A significant benefit to project economics, however, are the Renewable Energy Certificates (REC) that companies combusting gas from projects like Huckabay Ridge are qualified to receive. “Biogas from anaerobic digestion qualifies in every state’s Renewable Portfolio Standard,” he adds. “Anyone that combusts that gas to produce power qualifies for the RECs, which have cash value. So we can get paid more for the gas.”
Environmental Power also has announced projects in California, Colorado and Idaho. For example, a news release in August stated that the California Public Utilities Commission approved a gas purchase agreement between Pacific Gas and Electric Co. and Microgy for up to 8,000 mcf of RNG. Microgy plans to construct four production facilities at large dairy farms in California’s Central Valley. PG&E has an extensive natural gas pipeline network for interconnections with the digester projects.

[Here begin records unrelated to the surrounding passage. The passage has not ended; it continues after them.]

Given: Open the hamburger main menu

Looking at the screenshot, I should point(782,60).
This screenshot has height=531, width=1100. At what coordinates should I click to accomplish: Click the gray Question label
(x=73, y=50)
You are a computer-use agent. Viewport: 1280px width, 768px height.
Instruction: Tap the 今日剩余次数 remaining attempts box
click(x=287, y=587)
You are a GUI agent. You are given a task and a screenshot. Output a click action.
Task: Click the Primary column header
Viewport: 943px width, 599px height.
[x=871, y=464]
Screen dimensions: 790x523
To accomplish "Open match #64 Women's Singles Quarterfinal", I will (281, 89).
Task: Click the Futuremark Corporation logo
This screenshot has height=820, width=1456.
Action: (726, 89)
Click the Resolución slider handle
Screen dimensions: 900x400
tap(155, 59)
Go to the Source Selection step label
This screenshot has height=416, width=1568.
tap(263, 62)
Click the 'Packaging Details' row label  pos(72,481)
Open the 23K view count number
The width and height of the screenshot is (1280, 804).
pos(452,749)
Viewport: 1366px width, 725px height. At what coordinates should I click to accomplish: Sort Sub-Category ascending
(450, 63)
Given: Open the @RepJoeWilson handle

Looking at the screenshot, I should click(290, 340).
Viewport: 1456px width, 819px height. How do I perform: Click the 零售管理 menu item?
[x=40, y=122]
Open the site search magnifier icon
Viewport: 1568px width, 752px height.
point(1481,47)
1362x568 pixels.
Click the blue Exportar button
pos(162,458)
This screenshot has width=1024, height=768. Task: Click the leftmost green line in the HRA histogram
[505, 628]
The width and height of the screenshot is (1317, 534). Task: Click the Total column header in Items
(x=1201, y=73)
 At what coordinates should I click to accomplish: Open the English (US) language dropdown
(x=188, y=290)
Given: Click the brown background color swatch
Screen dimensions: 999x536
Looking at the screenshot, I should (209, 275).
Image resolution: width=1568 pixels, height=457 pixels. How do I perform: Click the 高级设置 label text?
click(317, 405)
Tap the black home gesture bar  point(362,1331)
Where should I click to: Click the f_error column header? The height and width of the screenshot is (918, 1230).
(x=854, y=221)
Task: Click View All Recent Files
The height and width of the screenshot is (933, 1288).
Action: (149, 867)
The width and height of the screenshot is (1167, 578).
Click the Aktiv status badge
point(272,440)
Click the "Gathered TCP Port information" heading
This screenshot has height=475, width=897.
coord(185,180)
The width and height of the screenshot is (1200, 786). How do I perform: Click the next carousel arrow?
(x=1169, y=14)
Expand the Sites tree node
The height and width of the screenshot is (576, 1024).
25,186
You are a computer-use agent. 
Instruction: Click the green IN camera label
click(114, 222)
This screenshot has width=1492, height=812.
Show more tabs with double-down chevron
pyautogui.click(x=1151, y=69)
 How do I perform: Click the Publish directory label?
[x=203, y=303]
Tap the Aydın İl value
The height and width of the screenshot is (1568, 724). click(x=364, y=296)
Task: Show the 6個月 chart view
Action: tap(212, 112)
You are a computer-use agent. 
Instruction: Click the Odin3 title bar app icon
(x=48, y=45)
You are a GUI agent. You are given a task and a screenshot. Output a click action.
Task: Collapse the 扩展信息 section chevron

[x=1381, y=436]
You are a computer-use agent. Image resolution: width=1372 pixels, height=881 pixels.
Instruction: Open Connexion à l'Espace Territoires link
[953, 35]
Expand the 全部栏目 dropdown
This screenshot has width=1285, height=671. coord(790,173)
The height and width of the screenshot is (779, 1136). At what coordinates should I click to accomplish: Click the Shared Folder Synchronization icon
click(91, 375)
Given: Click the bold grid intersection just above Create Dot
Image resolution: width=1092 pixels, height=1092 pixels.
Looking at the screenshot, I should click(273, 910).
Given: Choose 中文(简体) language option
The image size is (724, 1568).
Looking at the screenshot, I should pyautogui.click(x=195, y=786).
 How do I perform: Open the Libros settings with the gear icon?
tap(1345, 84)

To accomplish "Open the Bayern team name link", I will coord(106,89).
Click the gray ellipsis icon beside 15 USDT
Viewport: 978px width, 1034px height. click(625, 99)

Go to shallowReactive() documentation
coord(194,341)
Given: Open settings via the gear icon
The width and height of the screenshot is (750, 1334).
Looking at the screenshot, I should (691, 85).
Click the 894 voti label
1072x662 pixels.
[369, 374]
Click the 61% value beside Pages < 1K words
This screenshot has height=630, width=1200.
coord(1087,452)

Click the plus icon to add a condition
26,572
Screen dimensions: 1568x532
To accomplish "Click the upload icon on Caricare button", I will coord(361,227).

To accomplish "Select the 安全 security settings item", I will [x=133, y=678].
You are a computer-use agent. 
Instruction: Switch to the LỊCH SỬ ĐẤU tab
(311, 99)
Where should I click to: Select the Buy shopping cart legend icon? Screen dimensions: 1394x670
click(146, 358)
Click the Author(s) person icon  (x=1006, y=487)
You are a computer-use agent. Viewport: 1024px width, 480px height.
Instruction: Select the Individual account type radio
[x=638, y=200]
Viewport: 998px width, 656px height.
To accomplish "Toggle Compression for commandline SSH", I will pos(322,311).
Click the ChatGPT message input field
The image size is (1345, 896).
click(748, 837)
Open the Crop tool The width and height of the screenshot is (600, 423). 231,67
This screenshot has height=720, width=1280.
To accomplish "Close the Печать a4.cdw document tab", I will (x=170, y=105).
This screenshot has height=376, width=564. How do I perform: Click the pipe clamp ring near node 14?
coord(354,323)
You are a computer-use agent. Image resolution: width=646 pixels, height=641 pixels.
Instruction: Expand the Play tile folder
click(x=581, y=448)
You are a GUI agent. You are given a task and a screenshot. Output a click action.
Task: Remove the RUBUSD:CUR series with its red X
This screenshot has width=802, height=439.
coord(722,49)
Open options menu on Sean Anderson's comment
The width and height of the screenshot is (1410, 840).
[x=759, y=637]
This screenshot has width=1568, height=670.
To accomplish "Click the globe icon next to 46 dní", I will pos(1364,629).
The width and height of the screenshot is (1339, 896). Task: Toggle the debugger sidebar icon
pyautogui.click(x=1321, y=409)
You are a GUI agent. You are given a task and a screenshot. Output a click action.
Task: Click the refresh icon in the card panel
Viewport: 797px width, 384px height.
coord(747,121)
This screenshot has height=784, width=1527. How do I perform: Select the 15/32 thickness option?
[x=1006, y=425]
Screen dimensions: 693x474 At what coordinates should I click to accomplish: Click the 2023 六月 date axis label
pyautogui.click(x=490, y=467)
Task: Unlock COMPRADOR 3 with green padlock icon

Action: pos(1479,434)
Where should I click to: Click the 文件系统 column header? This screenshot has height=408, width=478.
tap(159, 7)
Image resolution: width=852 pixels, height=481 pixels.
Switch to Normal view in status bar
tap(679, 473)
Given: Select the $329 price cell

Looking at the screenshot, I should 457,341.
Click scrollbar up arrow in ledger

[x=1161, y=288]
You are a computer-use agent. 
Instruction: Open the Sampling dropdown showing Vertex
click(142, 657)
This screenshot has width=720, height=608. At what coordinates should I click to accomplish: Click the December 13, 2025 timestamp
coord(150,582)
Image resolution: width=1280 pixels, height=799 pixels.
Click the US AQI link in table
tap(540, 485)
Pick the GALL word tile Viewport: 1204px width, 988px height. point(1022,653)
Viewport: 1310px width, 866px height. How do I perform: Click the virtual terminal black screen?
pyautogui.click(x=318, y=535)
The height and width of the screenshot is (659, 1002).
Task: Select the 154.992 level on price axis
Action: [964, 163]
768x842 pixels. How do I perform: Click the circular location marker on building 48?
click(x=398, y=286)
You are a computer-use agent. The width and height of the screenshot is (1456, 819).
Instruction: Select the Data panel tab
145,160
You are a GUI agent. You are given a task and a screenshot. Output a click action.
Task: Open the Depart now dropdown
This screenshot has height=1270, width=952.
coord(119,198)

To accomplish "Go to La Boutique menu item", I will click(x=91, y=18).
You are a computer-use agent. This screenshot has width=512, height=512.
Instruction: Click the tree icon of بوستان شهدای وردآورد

These planned projects will be located at dairies, versus the non-dairy location for Huckabay Ridge. “It is more typical for us to be on site at the dairy, and to intercept what is going into a lagoon,” says Newman. “The project at Huckabay Ridge is more complicated in that regard, with the materials handling and slurrying required. It adds a lot more front-end management to the plant. It works, but is more complicated versus a location where we can get a lower percent solids pumped directly to the digesters.”